Technical Skills and Expertise
Proficiency in AI model porting and optimization, model conversion workflows, and quantization techniques (INT8 / mixed precision) is expected. Expertise in runtime integration and optimization, machine learning models, and popular frameworks such as PyTorch, TensorFlow, and ONNX is required. Experience with inference pipelines, including vLLM, TGI, and Triton, is necessary for building and deploying scalable solutions. A strong understanding of LLM and GenAI models, deep learning applications, and AI inference hardware constraints, along with system-level performance bottlenecks, is crucial.
- Customer-facing technical engagement, AI model selection, deployment feasibility, system architecture, and performance expectations.

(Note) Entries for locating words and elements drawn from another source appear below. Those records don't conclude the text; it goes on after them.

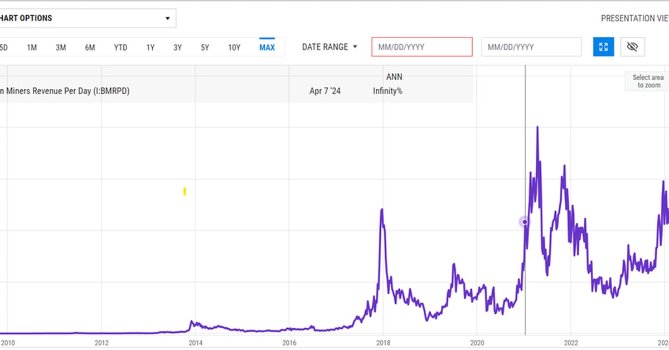Select the 1M time range
669x350 pixels.
pos(32,47)
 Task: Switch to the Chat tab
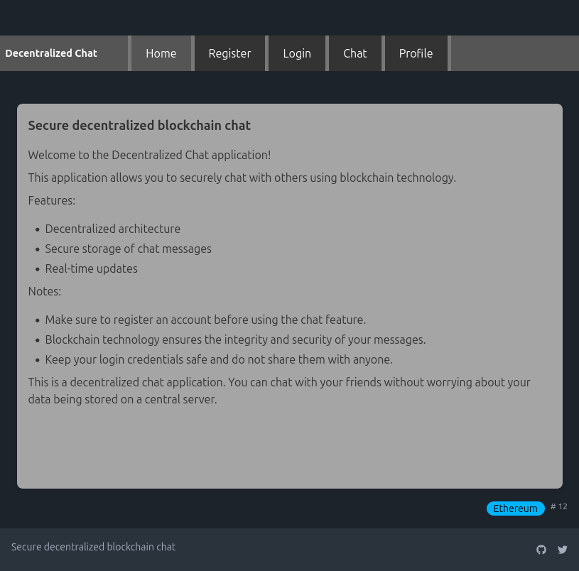[355, 53]
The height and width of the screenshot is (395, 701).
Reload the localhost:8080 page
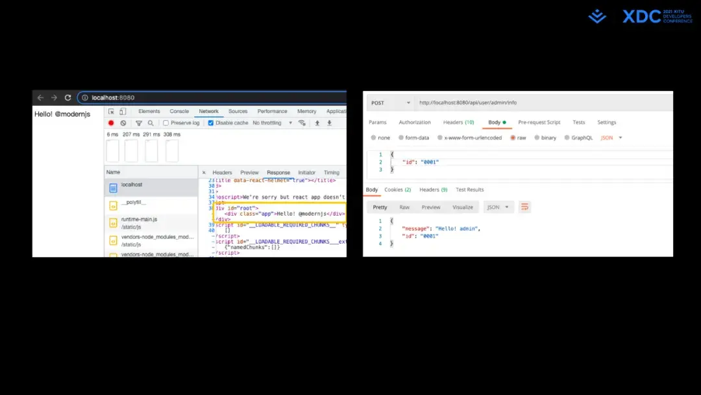tap(69, 97)
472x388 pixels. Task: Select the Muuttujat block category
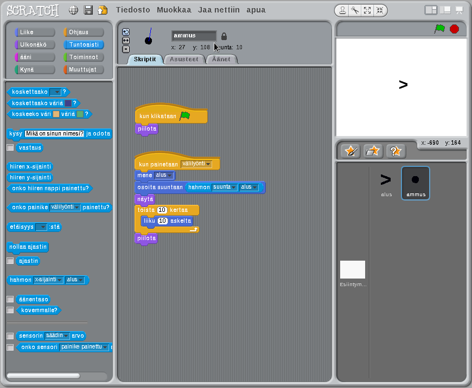pos(84,69)
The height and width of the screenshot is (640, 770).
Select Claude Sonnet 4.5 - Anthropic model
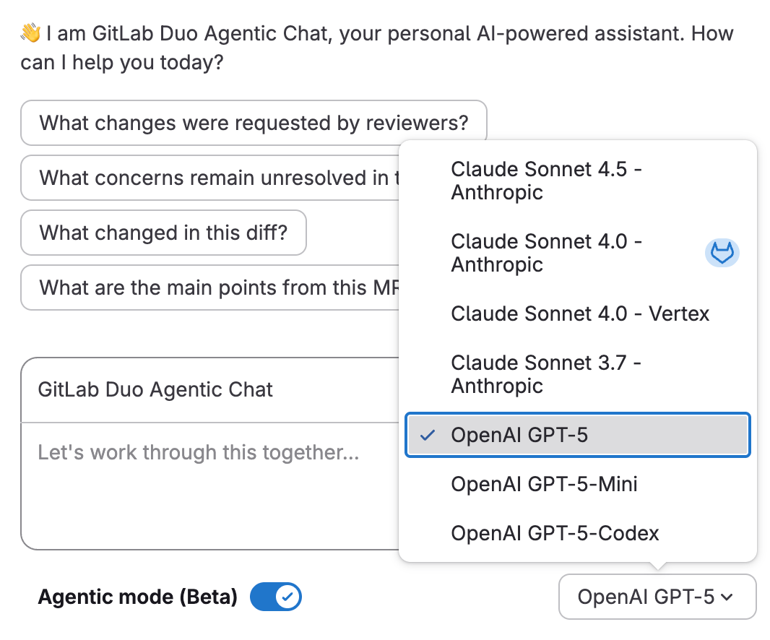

- Model-infrastructure alignment, understanding memory constraints, accelerator architecture, and scaling limitations.
- Performance and scalability engineering, including scaling strategies (horizontal vs vertical) and hardware deployment sizing.
- Workload scalability limits and end-to-end AI pipeline design, including multi-model workflows, data preprocessing, and post-processing stages.
- Video pipeline choices (*, FFMPEG vs GStreamer) and integration into inference pipelines, ensuring alignment with performance requirements and real-time constraints.
- Model trade-off analysis and validation, including model simplification and precision vs efficiency trade-offs.
- Deep learning model development, inference systems, and data center or edge AI platforms.
- Model quantization and optimization techniques, and model deployment pipelines.
- Proficiency in C++, Python, software design, debugging, and performance analysis.
- Hands-on experience with Linux-based systems, low-level software, drivers, and system bring-up.
- Understanding of AI inference hardware and system-level performance bottlenecks.
- Experience with hardware accelerators for inference, real-time AI systems, computer vision, and video analytics projects.
- Knowledge of distributed inference methods and large-scale model deployments.
- Proficiency in video processing workflows and relevant software frameworks.
- Experience with Linux environments, containers, orchestration, and source code management tools like Git.
- Customer requirement translation into technical solutions, including discovery, scoping, success criteria, and execution plans.
- Ability to build and deliver technical demos, proofs-of-concept, and reference applications.
- Technical writing skills for documentation and partner training.
- Experience with issue triage, technical escalations, and stakeholder management.
Work Environment and Location
This is a full-time position based in Riyadh, KSA. The role involves customer-facing interactions and may require travel for customer engagements and strategic reviews. Qualcomm is an equal opportunity employer and is committed to providing an accessible process for individuals with disabilities. Employees are expected to abide by all applicable policies and procedures, including security and confidential information requirements.